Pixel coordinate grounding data

Content starts

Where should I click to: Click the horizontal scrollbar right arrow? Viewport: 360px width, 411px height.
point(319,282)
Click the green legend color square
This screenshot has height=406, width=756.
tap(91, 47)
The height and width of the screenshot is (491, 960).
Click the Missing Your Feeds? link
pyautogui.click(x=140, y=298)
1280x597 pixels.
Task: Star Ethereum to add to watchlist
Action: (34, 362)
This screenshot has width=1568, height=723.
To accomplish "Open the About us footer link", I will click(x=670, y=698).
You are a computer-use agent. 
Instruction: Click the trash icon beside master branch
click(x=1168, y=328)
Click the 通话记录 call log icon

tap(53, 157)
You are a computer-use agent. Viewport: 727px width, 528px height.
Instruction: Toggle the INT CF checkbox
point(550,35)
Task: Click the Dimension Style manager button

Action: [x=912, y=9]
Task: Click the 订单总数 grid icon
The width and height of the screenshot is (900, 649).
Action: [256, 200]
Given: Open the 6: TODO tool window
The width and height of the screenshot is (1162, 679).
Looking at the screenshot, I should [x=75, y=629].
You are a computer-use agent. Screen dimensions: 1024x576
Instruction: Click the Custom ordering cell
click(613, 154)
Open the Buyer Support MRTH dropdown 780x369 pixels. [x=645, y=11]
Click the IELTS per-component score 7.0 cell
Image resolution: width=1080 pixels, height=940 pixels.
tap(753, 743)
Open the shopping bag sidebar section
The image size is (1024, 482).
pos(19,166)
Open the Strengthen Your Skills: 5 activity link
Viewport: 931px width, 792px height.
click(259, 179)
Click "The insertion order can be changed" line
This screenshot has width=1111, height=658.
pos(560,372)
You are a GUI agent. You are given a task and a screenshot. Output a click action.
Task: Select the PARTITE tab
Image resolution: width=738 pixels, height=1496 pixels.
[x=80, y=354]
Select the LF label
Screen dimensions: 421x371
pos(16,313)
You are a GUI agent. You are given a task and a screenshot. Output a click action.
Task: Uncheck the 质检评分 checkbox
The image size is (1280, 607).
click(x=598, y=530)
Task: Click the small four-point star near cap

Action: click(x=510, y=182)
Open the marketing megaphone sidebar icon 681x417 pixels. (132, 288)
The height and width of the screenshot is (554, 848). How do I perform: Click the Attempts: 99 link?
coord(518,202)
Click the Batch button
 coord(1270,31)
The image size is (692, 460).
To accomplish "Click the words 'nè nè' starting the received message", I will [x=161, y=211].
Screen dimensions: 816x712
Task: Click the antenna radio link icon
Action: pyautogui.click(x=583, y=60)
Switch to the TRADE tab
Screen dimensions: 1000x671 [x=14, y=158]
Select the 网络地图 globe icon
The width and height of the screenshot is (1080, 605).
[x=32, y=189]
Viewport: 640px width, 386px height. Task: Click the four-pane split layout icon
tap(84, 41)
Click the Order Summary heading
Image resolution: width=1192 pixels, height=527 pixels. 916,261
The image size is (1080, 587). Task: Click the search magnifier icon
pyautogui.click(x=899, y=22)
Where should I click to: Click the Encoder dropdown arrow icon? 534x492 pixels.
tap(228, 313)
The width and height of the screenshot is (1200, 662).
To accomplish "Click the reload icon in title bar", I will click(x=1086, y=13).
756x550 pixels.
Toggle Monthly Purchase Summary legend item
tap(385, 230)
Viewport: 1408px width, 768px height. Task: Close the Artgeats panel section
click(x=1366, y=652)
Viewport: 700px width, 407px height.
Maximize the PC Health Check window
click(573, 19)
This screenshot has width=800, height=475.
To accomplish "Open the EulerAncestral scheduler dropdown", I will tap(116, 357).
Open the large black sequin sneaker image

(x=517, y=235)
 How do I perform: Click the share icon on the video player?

Content ends

All the entries are to be set down exactly as they appear.

_PROBLEM SOLUTION_:
Where should I click to: Click the horizontal scrollbar right arrow? Viewport: 360px width, 411px height.
point(319,282)
Click the green legend color square
This screenshot has height=406, width=756.
tap(91, 47)
The height and width of the screenshot is (491, 960).
Click the Missing Your Feeds? link
pyautogui.click(x=140, y=298)
1280x597 pixels.
Task: Star Ethereum to add to watchlist
Action: (34, 362)
This screenshot has width=1568, height=723.
To accomplish "Open the About us footer link", I will click(x=670, y=698).
You are a computer-use agent. 
Instruction: Click the trash icon beside master branch
click(x=1168, y=328)
Click the 通话记录 call log icon

tap(53, 157)
You are a computer-use agent. Viewport: 727px width, 528px height.
Instruction: Toggle the INT CF checkbox
point(550,35)
Task: Click the Dimension Style manager button

Action: [x=912, y=9]
Task: Click the 订单总数 grid icon
The width and height of the screenshot is (900, 649).
Action: [256, 200]
Given: Open the 6: TODO tool window
The width and height of the screenshot is (1162, 679).
Looking at the screenshot, I should [x=75, y=629].
You are a computer-use agent. Screen dimensions: 1024x576
Instruction: Click the Custom ordering cell
click(613, 154)
Open the Buyer Support MRTH dropdown 780x369 pixels. [x=645, y=11]
Click the IELTS per-component score 7.0 cell
Image resolution: width=1080 pixels, height=940 pixels.
tap(753, 743)
Open the shopping bag sidebar section
The image size is (1024, 482).
pos(19,166)
Open the Strengthen Your Skills: 5 activity link
Viewport: 931px width, 792px height.
click(259, 179)
Click "The insertion order can be changed" line
This screenshot has width=1111, height=658.
pos(560,372)
You are a GUI agent. You are given a task and a screenshot. Output a click action.
Task: Select the PARTITE tab
Image resolution: width=738 pixels, height=1496 pixels.
[x=80, y=354]
Select the LF label
Screen dimensions: 421x371
pos(16,313)
You are a GUI agent. You are given a task and a screenshot. Output a click action.
Task: Uncheck the 质检评分 checkbox
The image size is (1280, 607).
click(x=598, y=530)
Task: Click the small four-point star near cap

Action: click(x=510, y=182)
Open the marketing megaphone sidebar icon 681x417 pixels. (132, 288)
The height and width of the screenshot is (554, 848). How do I perform: Click the Attempts: 99 link?
coord(518,202)
Click the Batch button
 coord(1270,31)
The image size is (692, 460).
To accomplish "Click the words 'nè nè' starting the received message", I will [x=161, y=211].
Screen dimensions: 816x712
Task: Click the antenna radio link icon
Action: pyautogui.click(x=583, y=60)
Switch to the TRADE tab
Screen dimensions: 1000x671 [x=14, y=158]
Select the 网络地图 globe icon
The width and height of the screenshot is (1080, 605).
[x=32, y=189]
Viewport: 640px width, 386px height. Task: Click the four-pane split layout icon
tap(84, 41)
Click the Order Summary heading
Image resolution: width=1192 pixels, height=527 pixels. 916,261
The image size is (1080, 587). Task: Click the search magnifier icon
pyautogui.click(x=899, y=22)
Where should I click to: Click the Encoder dropdown arrow icon? 534x492 pixels.
tap(228, 313)
The width and height of the screenshot is (1200, 662).
To accomplish "Click the reload icon in title bar", I will click(x=1086, y=13).
756x550 pixels.
Toggle Monthly Purchase Summary legend item
tap(385, 230)
Viewport: 1408px width, 768px height. Task: Close the Artgeats panel section
click(x=1366, y=652)
Viewport: 700px width, 407px height.
Maximize the PC Health Check window
click(573, 19)
This screenshot has width=800, height=475.
To accomplish "Open the EulerAncestral scheduler dropdown", I will tap(116, 357).
Open the large black sequin sneaker image

(x=517, y=235)
 How do I perform: Click the share icon on the video player?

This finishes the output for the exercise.